I'm happy for you both... but if I hire a real drummer, and he plays two song's identically, he's not getting hired back!

No two Rhumba's, bossa's, disco tunes, rock tunes, you name it... no two are EVER identical. Listen to CD's much? Find me two songs where the drummer plays an identical beat... let alone the guitarist and bassist, and horn players too. Subtle differences are what make the tune stand out. An 8 bar loop or 16 bar loop of basically the same rhythm doesn't make up for it being the same rhythm.

Plus, the fills... This isn't something we've really discussed. But, quite often, the fills are what sticks in the mind, maybe more than the groove itself. Play three or four songs with the same style (or another style with the drums from the first grafted on) and pretty soon, you can glom onto the fact that those fills are the same every time. EVERY TIME!

It's pretty easy with a MIDI style to get into the fills, and move a note here, a note there, and you have a different fill. Or to copy another fill from a similar style, and then match the kits (can't do that with audio styles unless recorded on the same kit).

------------------------------------------------

Carry on the forum post about repeated drum patterns and fills, starting right after its last sentence. You won't need the data that follows the text.

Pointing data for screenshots
------------------------------------------------

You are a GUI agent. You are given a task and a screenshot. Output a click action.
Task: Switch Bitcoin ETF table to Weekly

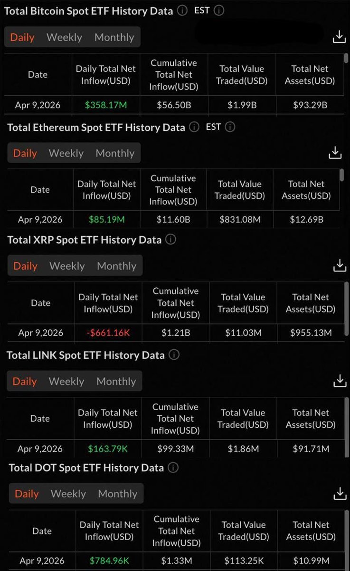click(64, 37)
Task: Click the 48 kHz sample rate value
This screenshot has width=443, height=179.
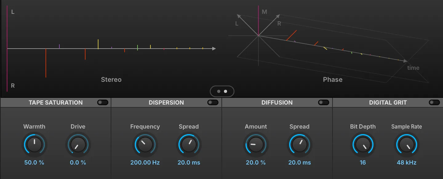Action: pos(406,162)
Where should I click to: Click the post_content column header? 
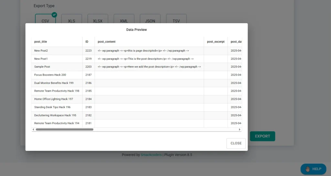[107, 42]
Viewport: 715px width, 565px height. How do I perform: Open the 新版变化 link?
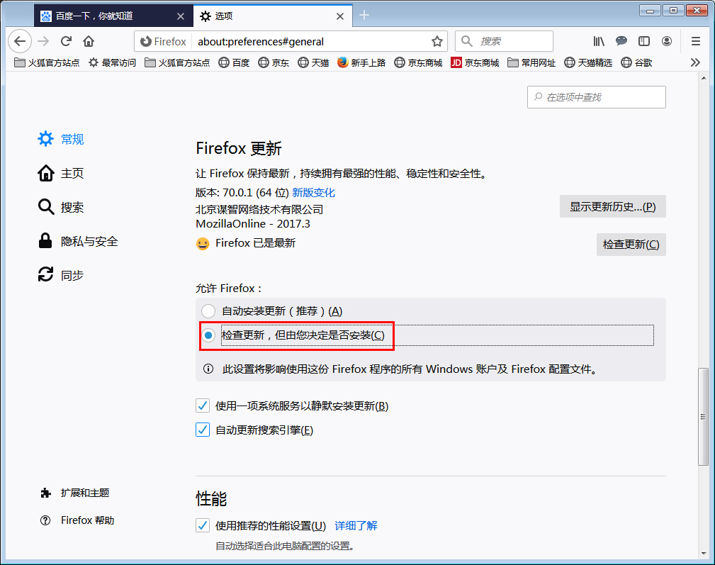click(x=313, y=192)
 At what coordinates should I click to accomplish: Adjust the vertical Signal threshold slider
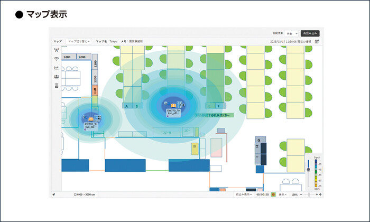click(308, 169)
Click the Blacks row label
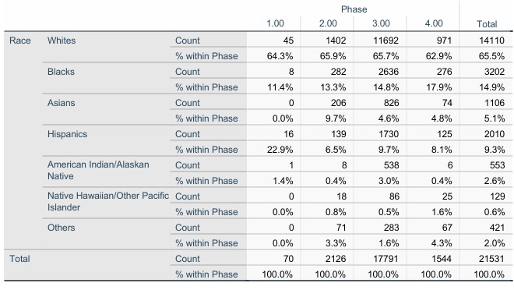 click(x=61, y=72)
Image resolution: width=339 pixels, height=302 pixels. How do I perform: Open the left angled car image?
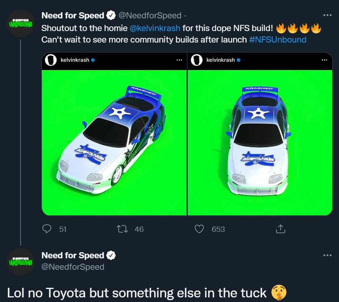pyautogui.click(x=114, y=142)
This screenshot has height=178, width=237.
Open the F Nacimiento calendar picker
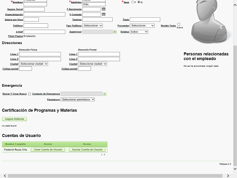click(x=104, y=9)
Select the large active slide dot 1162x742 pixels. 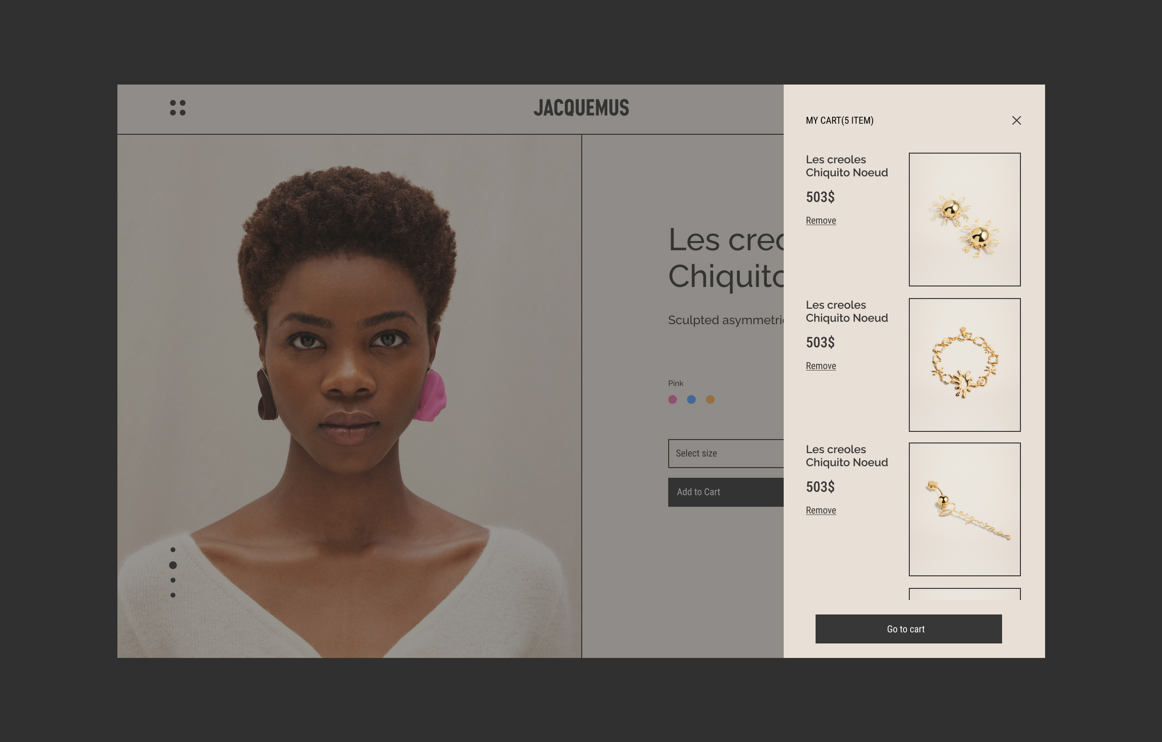[173, 565]
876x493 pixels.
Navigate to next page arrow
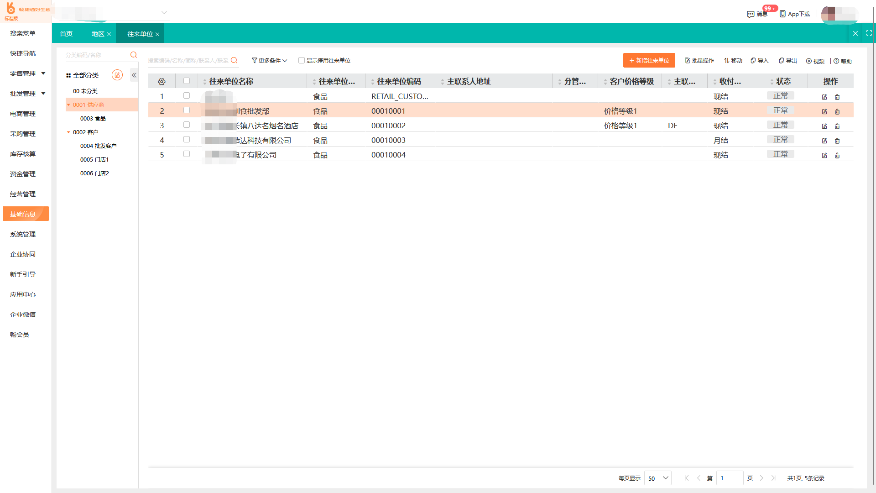tap(761, 478)
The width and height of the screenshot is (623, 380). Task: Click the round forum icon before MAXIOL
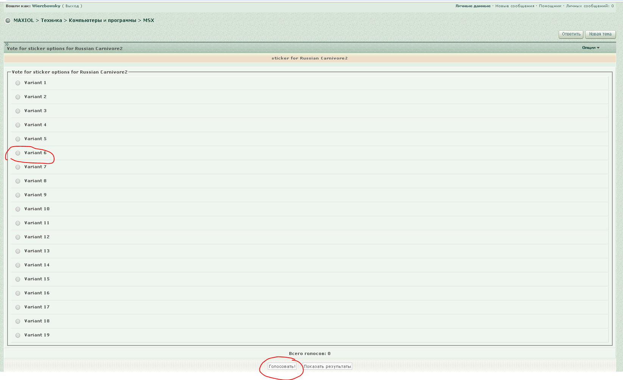(x=8, y=20)
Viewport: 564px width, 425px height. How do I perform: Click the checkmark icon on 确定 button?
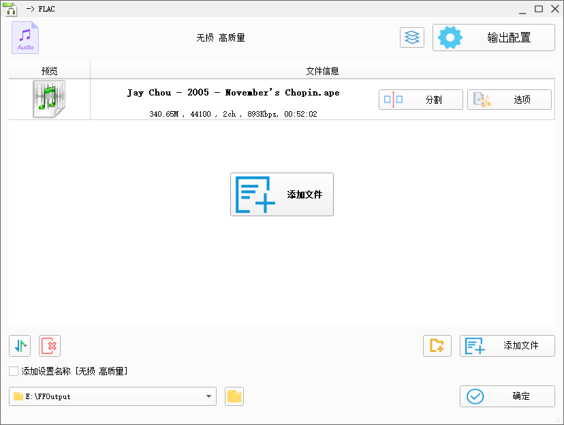[x=476, y=396]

------------------------------------------------

## RIGHT ANSWER
If Ketron want to do something that would push arranger technology further, how about more fills..? You need 16 to go smoothly from every one of four variations to every other one of four (including Fill-to-Same). You already made a dramatic improvement by having four Break/Fills. How about upping the stakes on the fill count?

The one big advantage that MIDI gives you is variety. Not only is there a huge backlog of DIFFERENT styles written for your arranger in the same genre, to be tweaked to match your newest, but there are thousands of conversions, from OTHER manufacturers, that you can do the same with.

Instead of two reggae beats, I have dozens. Can't do that with audio...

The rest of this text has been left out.